### [Brief]
Until you reach the line containing "Given: Toggle the Babel feature bullet", reproduce each line of the listing exactly, please, and include that line as well.

### [Input data]
···

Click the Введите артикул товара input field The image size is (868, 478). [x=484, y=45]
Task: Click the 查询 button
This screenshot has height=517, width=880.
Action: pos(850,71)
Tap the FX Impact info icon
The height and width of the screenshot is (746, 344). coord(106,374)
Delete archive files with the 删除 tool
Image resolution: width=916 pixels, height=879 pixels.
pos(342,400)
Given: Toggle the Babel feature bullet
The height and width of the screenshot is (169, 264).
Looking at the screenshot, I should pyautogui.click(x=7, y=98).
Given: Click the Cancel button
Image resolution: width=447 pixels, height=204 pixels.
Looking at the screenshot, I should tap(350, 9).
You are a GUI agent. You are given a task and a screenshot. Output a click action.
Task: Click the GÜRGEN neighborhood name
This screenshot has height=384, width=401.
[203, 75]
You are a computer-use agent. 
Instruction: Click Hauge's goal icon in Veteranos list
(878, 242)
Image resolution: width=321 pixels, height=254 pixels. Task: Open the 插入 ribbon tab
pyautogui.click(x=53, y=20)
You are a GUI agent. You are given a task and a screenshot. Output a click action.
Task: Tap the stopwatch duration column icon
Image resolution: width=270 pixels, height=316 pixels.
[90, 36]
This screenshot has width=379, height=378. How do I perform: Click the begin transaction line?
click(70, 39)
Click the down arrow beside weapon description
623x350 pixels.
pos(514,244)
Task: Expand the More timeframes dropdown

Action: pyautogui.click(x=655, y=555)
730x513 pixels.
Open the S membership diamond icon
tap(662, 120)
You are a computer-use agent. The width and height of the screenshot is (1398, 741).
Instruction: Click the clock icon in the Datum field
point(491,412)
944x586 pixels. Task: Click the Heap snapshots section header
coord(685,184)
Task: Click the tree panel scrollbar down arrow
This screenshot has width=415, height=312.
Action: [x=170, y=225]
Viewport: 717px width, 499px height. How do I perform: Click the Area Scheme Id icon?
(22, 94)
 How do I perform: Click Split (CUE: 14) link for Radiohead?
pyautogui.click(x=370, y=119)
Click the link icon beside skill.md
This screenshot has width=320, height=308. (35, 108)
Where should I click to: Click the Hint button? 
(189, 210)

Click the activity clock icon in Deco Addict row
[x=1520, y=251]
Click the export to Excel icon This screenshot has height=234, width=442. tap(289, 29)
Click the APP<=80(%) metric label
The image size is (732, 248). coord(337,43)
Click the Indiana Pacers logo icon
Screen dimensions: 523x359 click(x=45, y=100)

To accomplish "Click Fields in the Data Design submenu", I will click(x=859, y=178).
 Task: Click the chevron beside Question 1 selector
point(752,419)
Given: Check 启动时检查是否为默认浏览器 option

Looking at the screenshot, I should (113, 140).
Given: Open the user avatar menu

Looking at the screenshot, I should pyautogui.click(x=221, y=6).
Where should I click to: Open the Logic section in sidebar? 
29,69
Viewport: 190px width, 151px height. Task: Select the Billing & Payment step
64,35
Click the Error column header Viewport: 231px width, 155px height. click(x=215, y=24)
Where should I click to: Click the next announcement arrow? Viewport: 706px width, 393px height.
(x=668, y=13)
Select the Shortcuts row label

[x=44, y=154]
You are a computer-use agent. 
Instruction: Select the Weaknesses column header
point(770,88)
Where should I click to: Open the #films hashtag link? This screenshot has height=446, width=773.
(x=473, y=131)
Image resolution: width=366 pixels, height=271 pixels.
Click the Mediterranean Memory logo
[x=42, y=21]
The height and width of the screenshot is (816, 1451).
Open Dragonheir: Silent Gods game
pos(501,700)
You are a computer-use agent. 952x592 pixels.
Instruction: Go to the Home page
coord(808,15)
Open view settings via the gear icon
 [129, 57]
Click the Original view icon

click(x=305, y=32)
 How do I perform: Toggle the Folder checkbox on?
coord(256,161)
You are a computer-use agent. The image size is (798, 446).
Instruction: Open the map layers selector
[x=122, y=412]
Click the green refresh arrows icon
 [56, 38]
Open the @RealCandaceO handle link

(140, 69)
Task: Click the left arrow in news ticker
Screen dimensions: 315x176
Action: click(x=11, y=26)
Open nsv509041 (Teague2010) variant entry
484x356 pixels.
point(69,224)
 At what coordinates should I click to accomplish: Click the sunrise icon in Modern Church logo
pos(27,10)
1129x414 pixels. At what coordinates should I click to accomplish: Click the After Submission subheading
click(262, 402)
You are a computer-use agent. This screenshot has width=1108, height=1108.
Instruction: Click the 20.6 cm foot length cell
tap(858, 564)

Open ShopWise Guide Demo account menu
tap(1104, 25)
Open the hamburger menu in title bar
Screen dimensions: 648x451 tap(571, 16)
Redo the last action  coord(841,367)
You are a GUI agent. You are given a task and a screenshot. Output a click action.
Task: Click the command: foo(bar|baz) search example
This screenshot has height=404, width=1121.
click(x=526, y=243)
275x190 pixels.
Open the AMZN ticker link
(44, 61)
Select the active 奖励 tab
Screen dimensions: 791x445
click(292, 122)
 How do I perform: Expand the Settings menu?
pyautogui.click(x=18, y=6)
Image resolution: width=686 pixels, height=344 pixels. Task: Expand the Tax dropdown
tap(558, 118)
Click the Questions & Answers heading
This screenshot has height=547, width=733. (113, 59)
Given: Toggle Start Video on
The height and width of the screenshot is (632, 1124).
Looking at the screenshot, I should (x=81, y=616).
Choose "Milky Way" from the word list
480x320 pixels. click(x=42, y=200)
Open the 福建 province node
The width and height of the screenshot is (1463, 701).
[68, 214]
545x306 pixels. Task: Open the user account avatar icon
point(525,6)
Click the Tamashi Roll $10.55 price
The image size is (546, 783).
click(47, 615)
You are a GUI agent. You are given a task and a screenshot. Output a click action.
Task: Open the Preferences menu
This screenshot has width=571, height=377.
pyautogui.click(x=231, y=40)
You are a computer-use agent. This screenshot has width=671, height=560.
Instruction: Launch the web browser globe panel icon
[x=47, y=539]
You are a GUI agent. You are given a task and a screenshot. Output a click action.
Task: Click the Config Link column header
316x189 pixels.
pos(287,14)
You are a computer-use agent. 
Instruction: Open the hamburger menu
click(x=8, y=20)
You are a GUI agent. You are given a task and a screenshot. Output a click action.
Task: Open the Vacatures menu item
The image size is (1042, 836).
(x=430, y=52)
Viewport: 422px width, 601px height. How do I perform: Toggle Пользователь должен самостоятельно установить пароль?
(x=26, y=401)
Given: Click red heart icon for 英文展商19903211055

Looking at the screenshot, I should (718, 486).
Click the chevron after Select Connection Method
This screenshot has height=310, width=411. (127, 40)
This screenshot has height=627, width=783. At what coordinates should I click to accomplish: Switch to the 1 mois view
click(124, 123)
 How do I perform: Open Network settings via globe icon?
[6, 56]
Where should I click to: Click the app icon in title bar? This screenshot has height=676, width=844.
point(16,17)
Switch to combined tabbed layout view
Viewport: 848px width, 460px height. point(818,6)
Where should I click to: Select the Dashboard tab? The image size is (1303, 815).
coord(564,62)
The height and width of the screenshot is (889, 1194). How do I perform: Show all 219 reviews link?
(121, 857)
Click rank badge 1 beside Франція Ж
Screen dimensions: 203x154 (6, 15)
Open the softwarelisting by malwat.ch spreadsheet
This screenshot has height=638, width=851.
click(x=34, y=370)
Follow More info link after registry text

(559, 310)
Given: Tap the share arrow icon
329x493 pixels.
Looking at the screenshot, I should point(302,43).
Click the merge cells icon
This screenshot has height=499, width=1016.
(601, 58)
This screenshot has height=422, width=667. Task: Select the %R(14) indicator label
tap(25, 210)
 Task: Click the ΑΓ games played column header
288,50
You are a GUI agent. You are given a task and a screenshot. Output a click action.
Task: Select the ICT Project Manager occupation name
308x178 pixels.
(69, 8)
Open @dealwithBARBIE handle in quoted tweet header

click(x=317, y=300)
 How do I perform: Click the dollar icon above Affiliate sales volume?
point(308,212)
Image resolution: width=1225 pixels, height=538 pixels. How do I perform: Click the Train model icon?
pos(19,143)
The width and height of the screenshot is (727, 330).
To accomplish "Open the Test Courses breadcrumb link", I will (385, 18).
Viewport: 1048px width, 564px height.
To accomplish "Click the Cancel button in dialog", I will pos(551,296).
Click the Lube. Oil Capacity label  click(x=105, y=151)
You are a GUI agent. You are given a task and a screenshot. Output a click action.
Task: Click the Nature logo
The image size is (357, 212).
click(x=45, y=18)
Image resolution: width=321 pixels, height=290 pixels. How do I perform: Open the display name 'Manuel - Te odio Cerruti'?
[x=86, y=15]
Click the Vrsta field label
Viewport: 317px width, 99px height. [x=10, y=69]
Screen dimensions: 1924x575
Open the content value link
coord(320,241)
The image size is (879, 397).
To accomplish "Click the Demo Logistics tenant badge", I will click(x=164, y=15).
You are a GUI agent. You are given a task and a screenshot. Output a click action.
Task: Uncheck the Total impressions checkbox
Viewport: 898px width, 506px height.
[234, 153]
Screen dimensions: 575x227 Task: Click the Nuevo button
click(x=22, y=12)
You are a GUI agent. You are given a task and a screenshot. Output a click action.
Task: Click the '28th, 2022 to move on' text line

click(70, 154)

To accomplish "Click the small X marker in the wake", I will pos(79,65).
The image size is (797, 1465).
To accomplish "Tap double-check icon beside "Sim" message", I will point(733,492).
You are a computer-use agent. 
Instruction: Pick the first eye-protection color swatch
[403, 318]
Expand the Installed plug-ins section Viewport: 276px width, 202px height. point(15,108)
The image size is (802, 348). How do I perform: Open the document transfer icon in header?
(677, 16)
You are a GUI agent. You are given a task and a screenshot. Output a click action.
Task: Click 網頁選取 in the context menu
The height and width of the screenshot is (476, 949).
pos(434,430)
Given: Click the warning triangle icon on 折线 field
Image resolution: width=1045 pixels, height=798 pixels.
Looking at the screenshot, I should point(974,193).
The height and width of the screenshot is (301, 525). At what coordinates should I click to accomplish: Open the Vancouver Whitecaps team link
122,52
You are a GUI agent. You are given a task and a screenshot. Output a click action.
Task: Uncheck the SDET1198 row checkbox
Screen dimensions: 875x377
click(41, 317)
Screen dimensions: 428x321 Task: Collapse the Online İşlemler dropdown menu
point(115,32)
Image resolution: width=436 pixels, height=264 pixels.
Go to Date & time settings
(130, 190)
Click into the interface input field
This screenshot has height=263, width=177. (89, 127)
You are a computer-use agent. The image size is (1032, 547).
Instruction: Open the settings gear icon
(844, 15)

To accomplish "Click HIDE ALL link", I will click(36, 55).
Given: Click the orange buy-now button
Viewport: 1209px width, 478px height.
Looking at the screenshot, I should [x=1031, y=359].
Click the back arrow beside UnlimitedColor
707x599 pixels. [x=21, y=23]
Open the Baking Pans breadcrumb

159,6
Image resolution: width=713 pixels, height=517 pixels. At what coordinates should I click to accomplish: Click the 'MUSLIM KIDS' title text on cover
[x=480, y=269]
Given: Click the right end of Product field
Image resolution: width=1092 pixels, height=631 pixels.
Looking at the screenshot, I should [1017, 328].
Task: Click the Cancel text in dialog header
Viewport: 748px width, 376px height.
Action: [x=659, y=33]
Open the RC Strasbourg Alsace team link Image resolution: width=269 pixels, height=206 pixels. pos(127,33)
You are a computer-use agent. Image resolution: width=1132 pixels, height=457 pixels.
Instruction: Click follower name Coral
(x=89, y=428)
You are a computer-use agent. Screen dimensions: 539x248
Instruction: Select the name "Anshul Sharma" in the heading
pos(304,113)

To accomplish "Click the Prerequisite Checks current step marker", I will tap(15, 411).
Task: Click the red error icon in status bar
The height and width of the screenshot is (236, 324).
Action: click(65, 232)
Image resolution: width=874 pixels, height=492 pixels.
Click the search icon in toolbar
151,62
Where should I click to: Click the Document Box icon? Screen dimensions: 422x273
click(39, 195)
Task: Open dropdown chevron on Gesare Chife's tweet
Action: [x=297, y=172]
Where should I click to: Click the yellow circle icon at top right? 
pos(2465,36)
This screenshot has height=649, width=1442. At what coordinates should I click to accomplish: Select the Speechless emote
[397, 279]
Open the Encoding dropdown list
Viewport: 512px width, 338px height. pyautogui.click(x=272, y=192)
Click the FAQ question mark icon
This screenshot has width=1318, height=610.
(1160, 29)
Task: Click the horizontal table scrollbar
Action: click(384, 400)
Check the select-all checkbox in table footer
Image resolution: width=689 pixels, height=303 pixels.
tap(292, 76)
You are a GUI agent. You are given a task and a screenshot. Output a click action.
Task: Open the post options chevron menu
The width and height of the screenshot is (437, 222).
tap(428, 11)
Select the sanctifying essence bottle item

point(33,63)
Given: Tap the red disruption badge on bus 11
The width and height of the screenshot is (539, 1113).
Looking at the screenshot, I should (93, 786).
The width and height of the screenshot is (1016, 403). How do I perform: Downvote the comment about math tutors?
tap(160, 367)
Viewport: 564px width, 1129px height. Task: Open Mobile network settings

···

### [Response for this exercise]
Click the Введите артикул товара input field The image size is (868, 478). [x=484, y=45]
Task: Click the 查询 button
This screenshot has height=517, width=880.
Action: pos(850,71)
Tap the FX Impact info icon
The height and width of the screenshot is (746, 344). coord(106,374)
Delete archive files with the 删除 tool
Image resolution: width=916 pixels, height=879 pixels.
pos(342,400)
Given: Toggle the Babel feature bullet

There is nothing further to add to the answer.